On 08/01/16 16:09, Greg Kroah-Hartman wrote:
On Fri, Jan 08, 2016 at 03:56:56PM +0000, Dean Jenkins wrote:
Hi,
Here is a summary of the kernel ticket that I created at
https://bugzilla.kernel.org/show_bug.cgi?id=110531
Before kernel 3.13, sysfs read_descriptors() was non-blocking and in kernel
3.13 the following commit was added
"232275a USB: fix substandard locking for the sysfs files"
which added usb_lock_device(udev) which can cause blocking to
read_descriptors().
Blocking occurs when sysfs read_descriptors' udev == hub_event's hdev value.
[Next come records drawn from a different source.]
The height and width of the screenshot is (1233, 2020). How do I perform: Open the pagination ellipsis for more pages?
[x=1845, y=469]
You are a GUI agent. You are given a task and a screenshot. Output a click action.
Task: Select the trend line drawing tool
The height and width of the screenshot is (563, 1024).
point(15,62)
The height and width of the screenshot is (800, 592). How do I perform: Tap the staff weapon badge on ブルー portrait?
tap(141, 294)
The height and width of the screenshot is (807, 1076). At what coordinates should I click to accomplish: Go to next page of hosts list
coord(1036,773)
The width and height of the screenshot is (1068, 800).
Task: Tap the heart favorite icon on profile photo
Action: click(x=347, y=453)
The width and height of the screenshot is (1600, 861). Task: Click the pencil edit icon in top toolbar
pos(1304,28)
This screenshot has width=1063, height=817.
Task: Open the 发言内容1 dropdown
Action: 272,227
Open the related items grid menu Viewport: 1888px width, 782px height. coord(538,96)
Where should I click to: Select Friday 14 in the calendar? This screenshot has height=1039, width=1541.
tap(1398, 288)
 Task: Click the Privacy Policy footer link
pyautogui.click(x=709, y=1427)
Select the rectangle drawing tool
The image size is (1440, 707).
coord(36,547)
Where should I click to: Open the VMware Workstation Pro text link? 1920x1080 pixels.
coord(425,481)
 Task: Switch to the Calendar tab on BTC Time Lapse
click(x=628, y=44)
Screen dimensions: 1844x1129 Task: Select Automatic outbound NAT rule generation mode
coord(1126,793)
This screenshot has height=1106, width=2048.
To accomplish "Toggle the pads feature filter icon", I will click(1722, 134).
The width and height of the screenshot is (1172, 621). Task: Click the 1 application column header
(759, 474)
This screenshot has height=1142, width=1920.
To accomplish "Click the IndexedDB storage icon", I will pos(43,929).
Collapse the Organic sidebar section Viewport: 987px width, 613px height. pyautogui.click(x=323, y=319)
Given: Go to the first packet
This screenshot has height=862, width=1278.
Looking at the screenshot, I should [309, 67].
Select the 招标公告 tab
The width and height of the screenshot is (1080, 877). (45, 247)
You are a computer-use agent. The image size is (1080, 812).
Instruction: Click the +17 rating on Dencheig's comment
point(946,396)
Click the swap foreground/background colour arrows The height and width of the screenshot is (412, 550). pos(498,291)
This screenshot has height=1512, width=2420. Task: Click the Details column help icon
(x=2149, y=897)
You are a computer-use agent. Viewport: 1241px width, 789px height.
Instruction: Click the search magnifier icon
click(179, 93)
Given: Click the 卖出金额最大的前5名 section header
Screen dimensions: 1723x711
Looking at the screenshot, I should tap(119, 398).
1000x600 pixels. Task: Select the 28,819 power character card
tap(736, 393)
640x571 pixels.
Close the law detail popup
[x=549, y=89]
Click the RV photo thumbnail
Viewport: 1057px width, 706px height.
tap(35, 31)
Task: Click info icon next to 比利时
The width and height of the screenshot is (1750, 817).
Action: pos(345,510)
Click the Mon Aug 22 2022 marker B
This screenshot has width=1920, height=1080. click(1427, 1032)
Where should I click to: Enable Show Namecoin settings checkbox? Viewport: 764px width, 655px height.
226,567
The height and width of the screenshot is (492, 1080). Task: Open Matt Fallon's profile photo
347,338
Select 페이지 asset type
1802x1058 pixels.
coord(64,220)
If USB comms have failed in hub_port_init() then the blocking can be up to
30 seconds due to the 6 retry attempts at re-establishing USB comms with a
USB device.
This period of mutex blocking can be too long for applications as the
application's thread for reading sysfs hangs until usb_unlock_device(hdev)
is called in hub_event().
This issue was observed in our embedded ARM based commercial project that
had an application that was reading the descriptors via sysfs to determine
whether the hub and devices supported OTG mode. The system had a check to
see whether the application got to a "normal" system state within 25 seconds
of power-up.
In the failure scenario, a malfunctioning USB stick was connected (present
at power-up) to the ARM system. The USB stick worked OK for 10 seconds but
failed causing usb_events() (ARM was based on kernel 3.14) to cause
hub_init_port() to attempt up to 6 times to try to re-establish USB
communications, this can take up to 30 seconds to complete all attempts.
Whilst the connection attempts are being attempted, hub_events() holds a
device lock referenced by hdev. However, sysfs read_descriptors() can be
blocked on this held lock when udev == hdev of hub_events(). When
read_descriptors() is blocked, this blocking can be up to 30 seconds.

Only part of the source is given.